Di seguito una pagina tratta dall'interessante reportage capitolino di Filippo La Porta, "Roma è una bugia" (Laterza). Un libro pieno di fascino come la città di cui vuole svelare il segreto...
Filippo La Porta
"Roma assomiglia a un lungo crepuscolo artico che si tinge di infiammati colori barocchi, al chiarore artificiale di una una interminabile e dolcissima agonia recitata. Scrive Cristina Campo che Roma è tutto 'un crollo: di rovine, di palazzi, di nuvole gonfie', una città che ha fatto propria l'estetica del disastro, quella che Piranesi ha inciso come nessun altro mai.
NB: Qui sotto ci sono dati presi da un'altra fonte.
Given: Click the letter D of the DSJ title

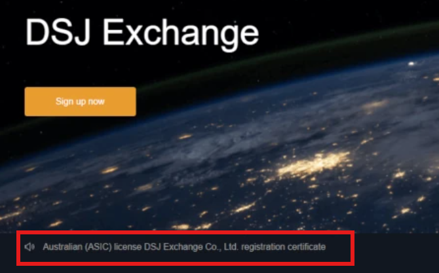Looking at the screenshot, I should 37,31.
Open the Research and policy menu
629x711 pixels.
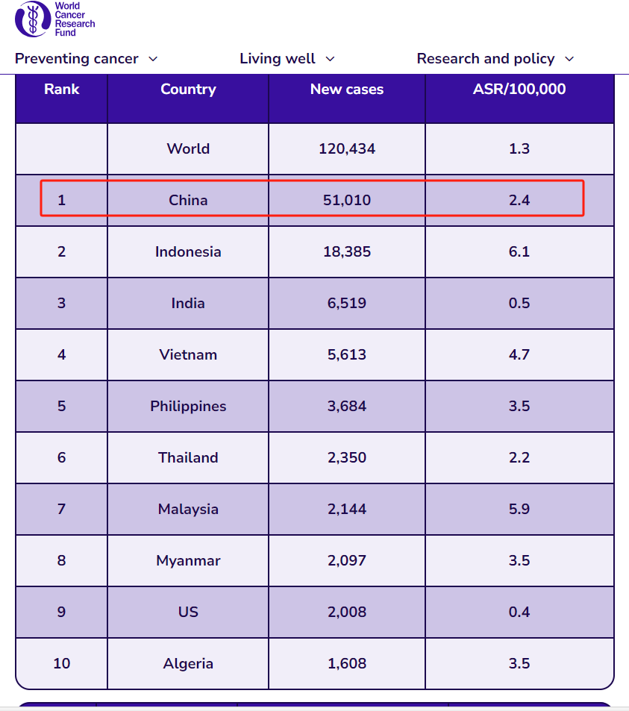pyautogui.click(x=486, y=59)
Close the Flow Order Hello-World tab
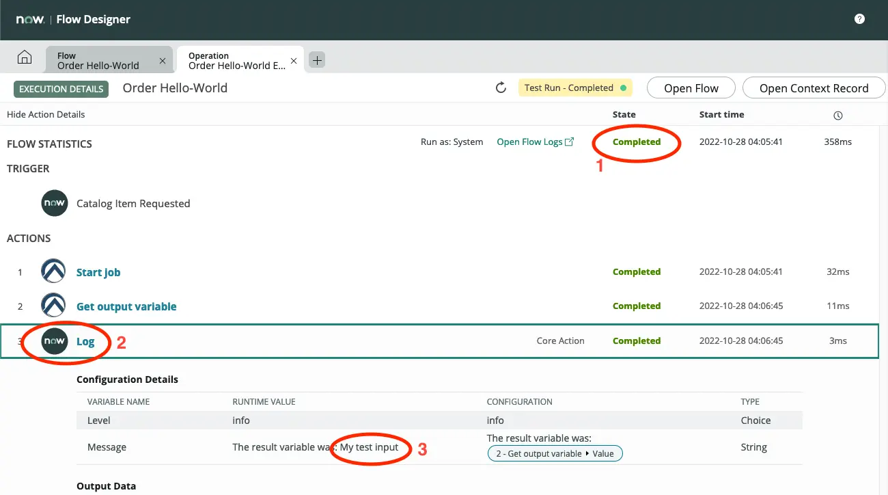The image size is (888, 495). pos(163,61)
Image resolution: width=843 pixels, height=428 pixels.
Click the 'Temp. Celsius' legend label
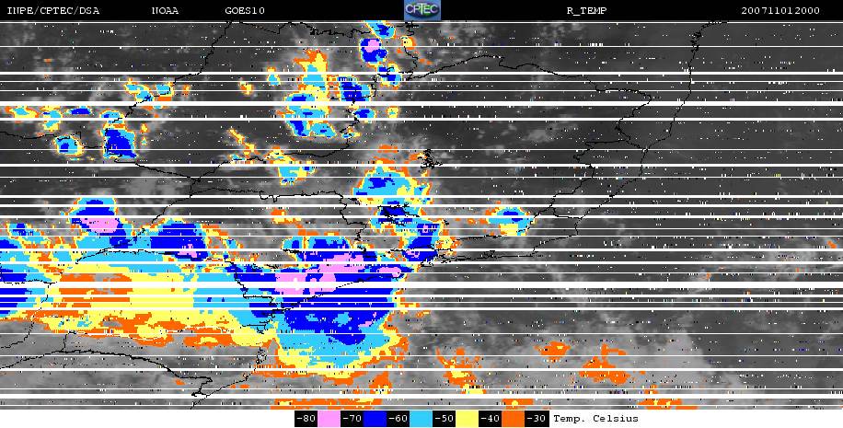click(x=596, y=419)
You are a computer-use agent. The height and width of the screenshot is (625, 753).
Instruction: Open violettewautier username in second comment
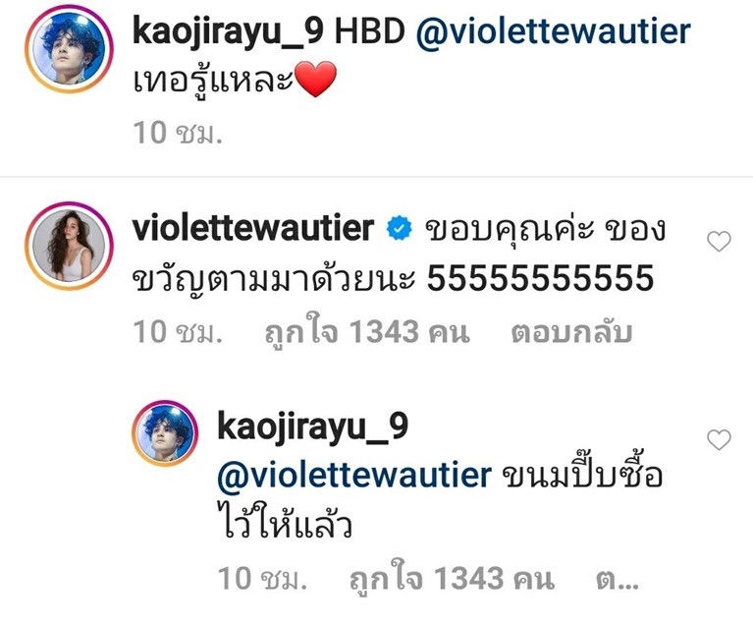point(253,228)
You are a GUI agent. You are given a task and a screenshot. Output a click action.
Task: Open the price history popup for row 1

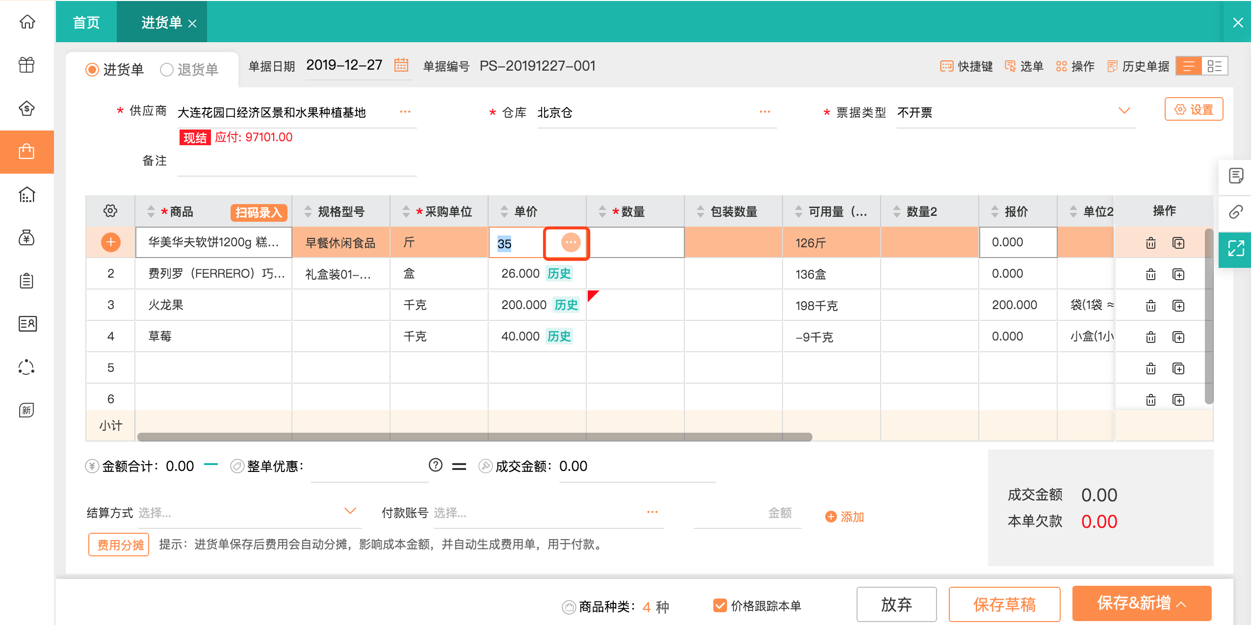[x=569, y=243]
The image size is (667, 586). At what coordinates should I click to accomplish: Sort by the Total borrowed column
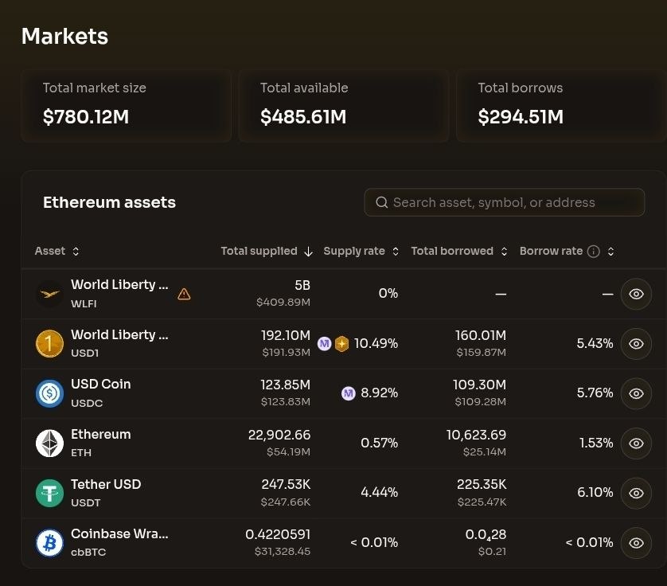click(458, 252)
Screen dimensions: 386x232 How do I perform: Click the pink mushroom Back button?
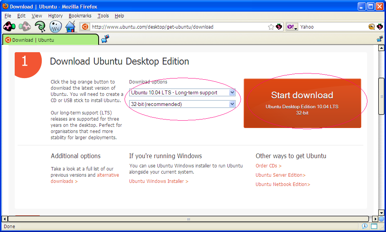(9, 27)
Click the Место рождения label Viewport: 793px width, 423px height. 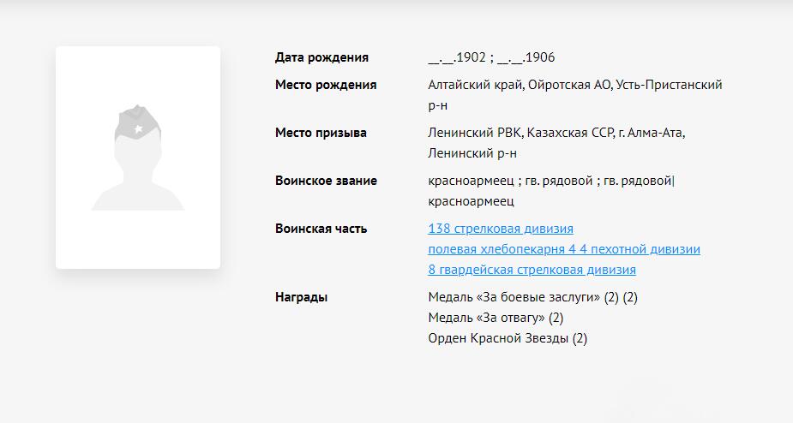point(326,85)
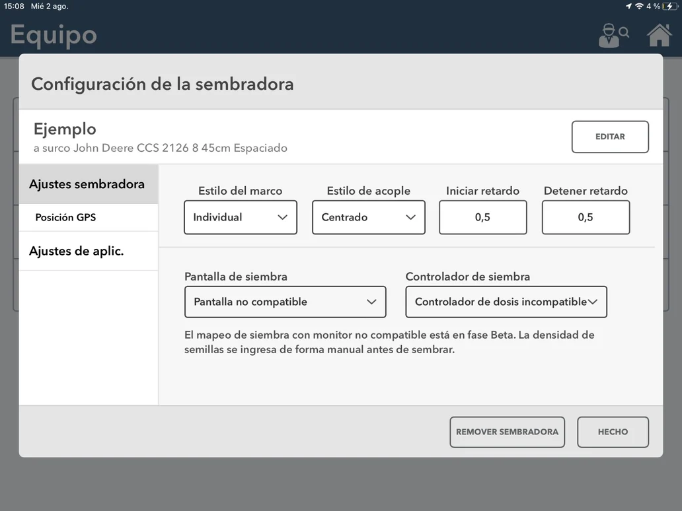Screen dimensions: 682x511
Task: Go to the Ajustes de aplic. tab
Action: point(77,251)
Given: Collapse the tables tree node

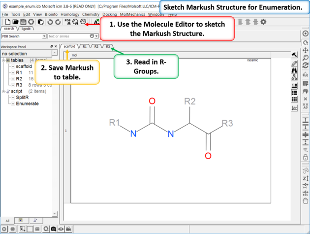Looking at the screenshot, I should coord(3,60).
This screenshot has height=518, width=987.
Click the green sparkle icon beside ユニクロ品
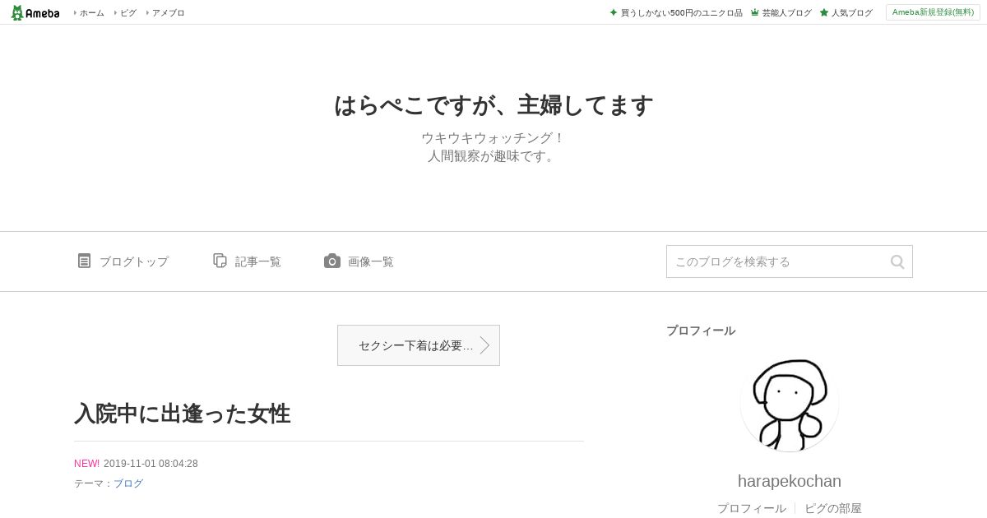coord(614,12)
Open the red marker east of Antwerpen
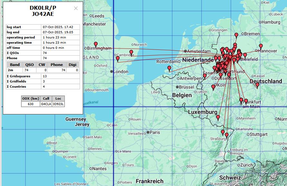Image resolution: width=287 pixels, height=186 pixels. coord(205,76)
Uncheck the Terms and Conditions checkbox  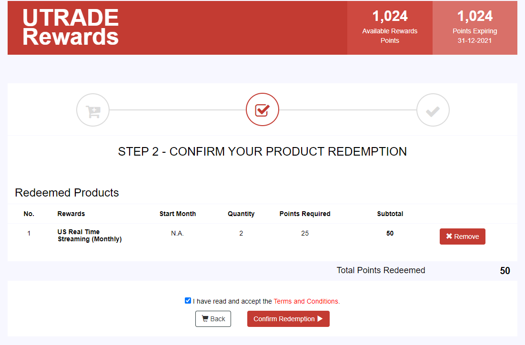click(188, 301)
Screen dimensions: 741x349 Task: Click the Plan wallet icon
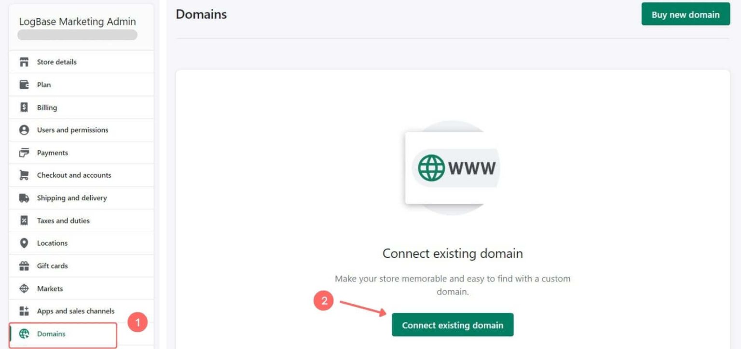tap(24, 84)
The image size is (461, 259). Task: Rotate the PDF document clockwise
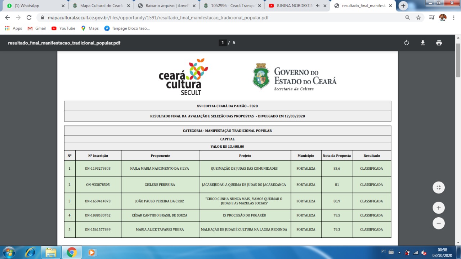407,43
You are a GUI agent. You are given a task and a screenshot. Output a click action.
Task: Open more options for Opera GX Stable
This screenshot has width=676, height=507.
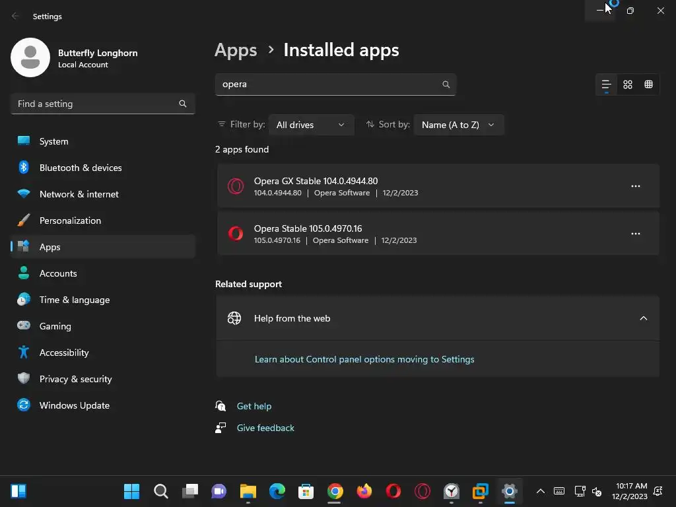point(635,186)
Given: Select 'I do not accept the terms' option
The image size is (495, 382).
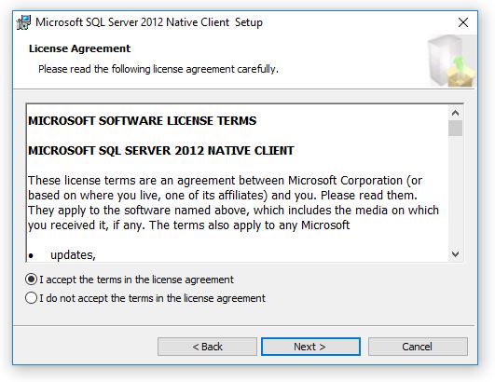Looking at the screenshot, I should pos(32,298).
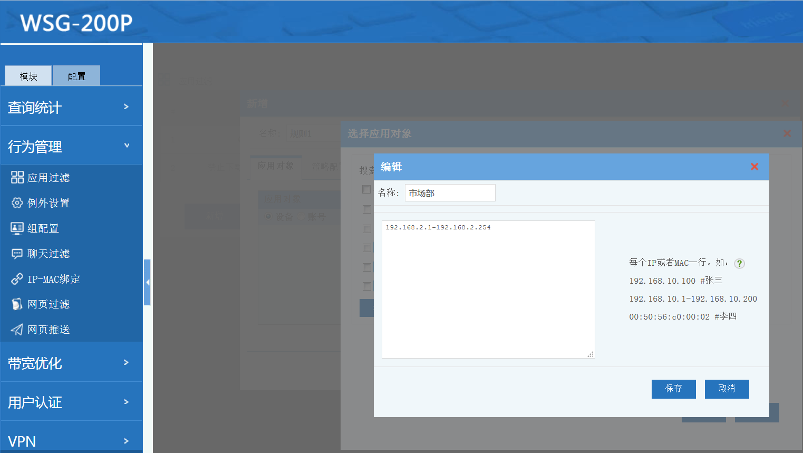Click the 网页过滤 page icon

pyautogui.click(x=17, y=304)
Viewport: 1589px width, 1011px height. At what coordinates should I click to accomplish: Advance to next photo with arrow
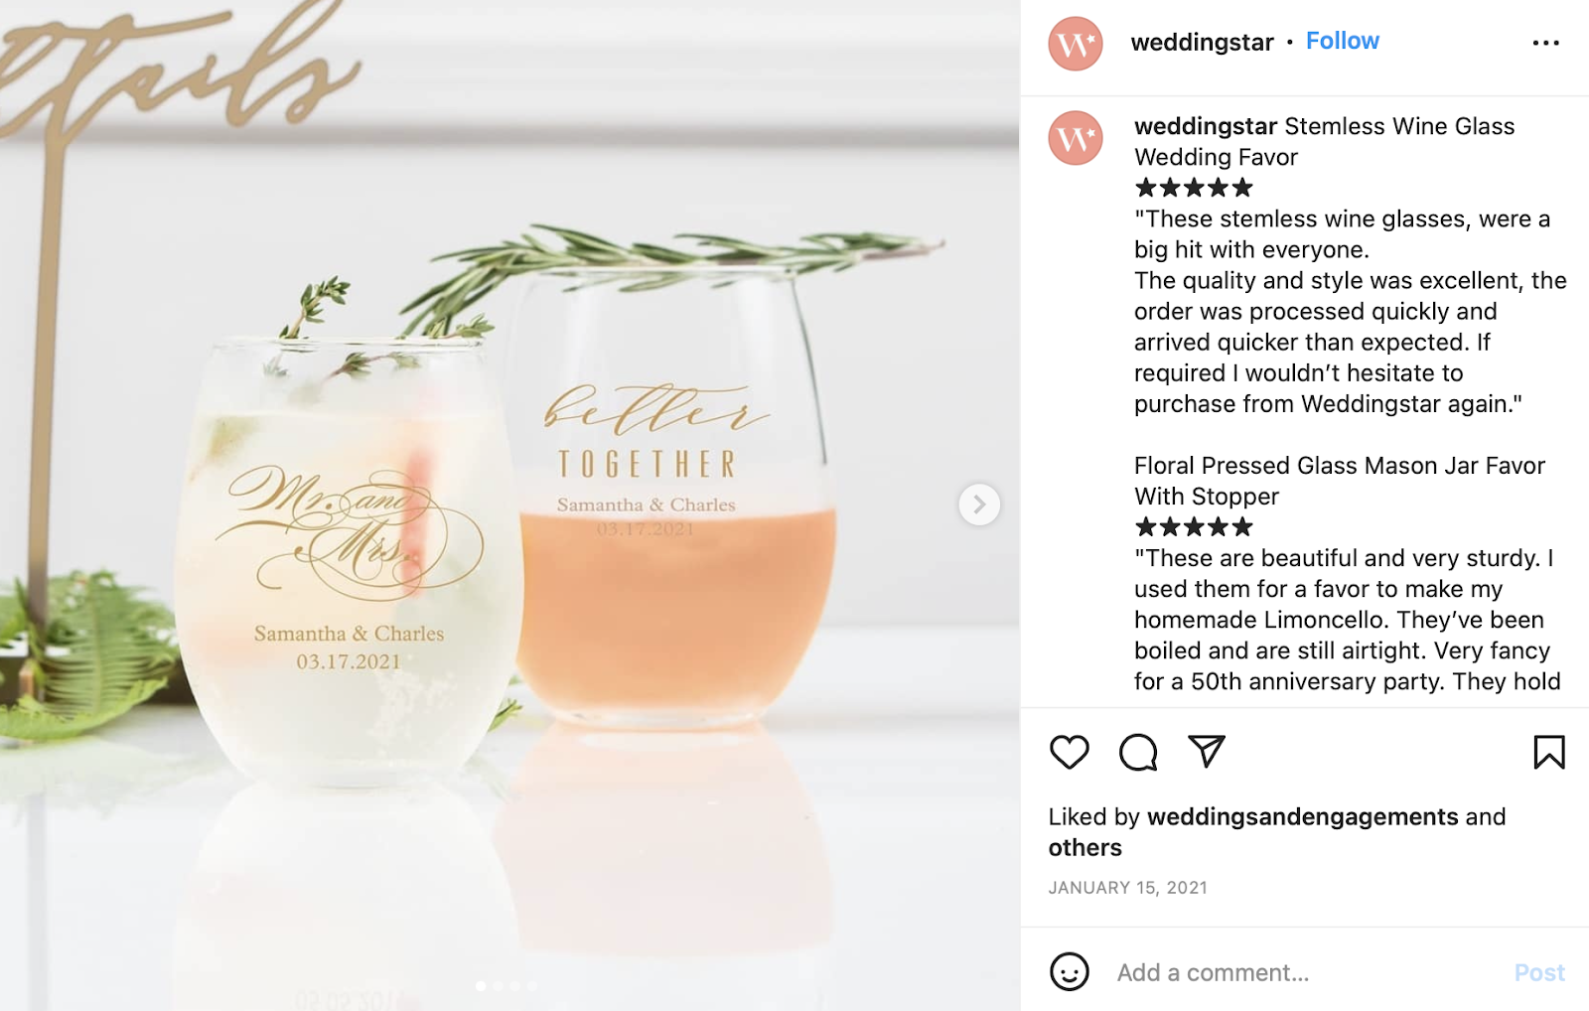[x=979, y=505]
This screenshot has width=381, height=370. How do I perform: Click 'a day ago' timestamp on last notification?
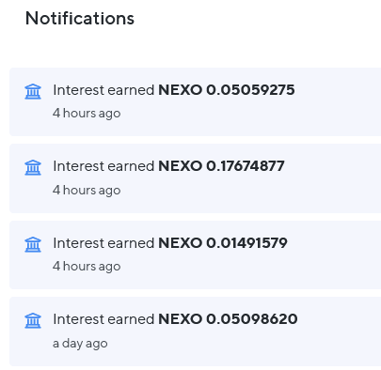pos(80,344)
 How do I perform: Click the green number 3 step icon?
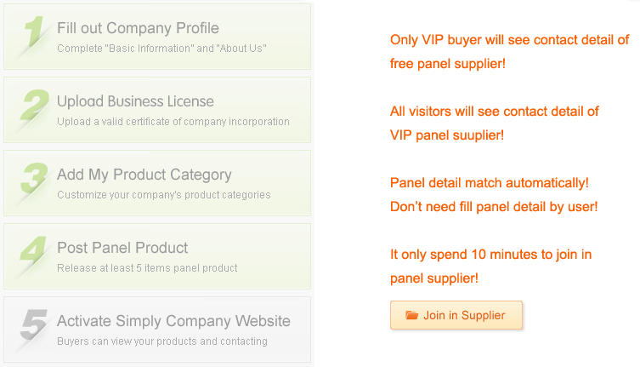33,182
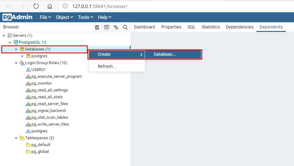Collapse the Tablespaces node
The image size is (294, 166).
[x=16, y=138]
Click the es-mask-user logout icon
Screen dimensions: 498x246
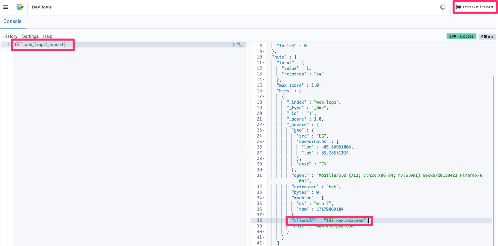(x=459, y=7)
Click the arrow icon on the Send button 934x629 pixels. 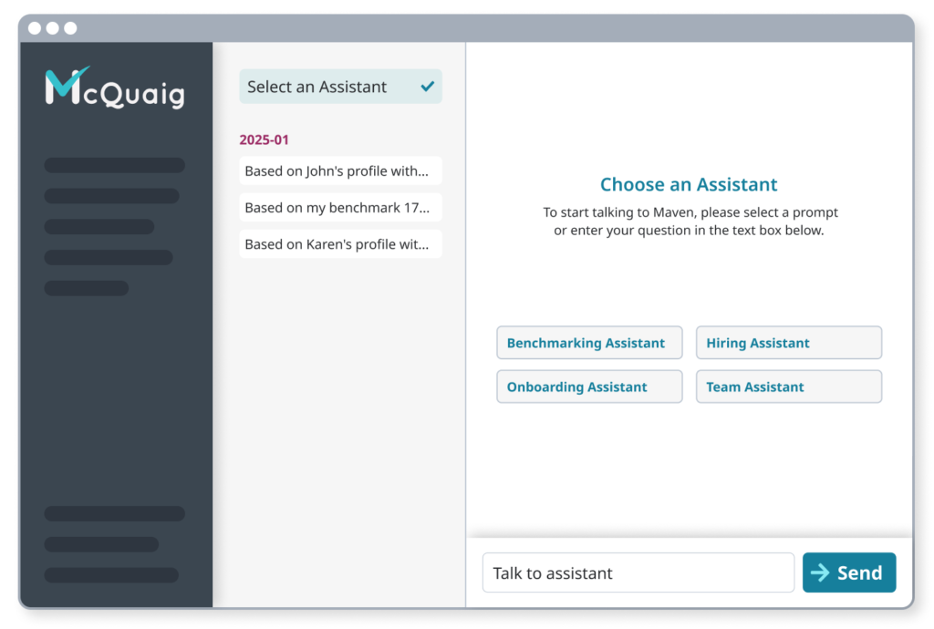(x=820, y=572)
Qui sentite che la fine si avvicina e che pur tuttavia non viene mai, perché Roma più che città eterna mi appare eternamente terminale... Tutto ciò che arriva qui - idee, fedi, ideologie - finisce, diventa rovina e archeologia, si devitalizza poco a poco (Raffaele La Capria ha definito Roma 'Pantheon di idee defunte') e però non smette di finire. Da qui Roma trae la sua vitalità stregata e un po' guasta. Come una fine continuamente differita, un decesso probabile ma posticipato sine die. Una apocalisse continuamente rinviata, che non ci riguarda del tutto ma è ineludibile, e che potrebbe avere un contenuto paradossalmente salvifico. Una impermanenza che si trattiene ancora per un istante. Le idee defunte continuano la loro esistenza postuma e si mescolano a quelle ancora in vita. Quando Carlo Levi, appena arrivato a Roma nel dopoguerra, chiama l'idraulico per un guasto di poco conto, quello si affretta a commentare, rassegnato ma un po' compiaciuto: 'A dotto', qui bisogna sfascià tutto!'. Perché i romani sono attratti dal teatro della catastrofe, che li emoziona e rassicura. E anche da un'idea regressiva - la meridiana pennica - alla fin fine da quella non troppo dissimile, un'idea molto poco calvinista della felicità: assenza di tensioni e quiete estatica".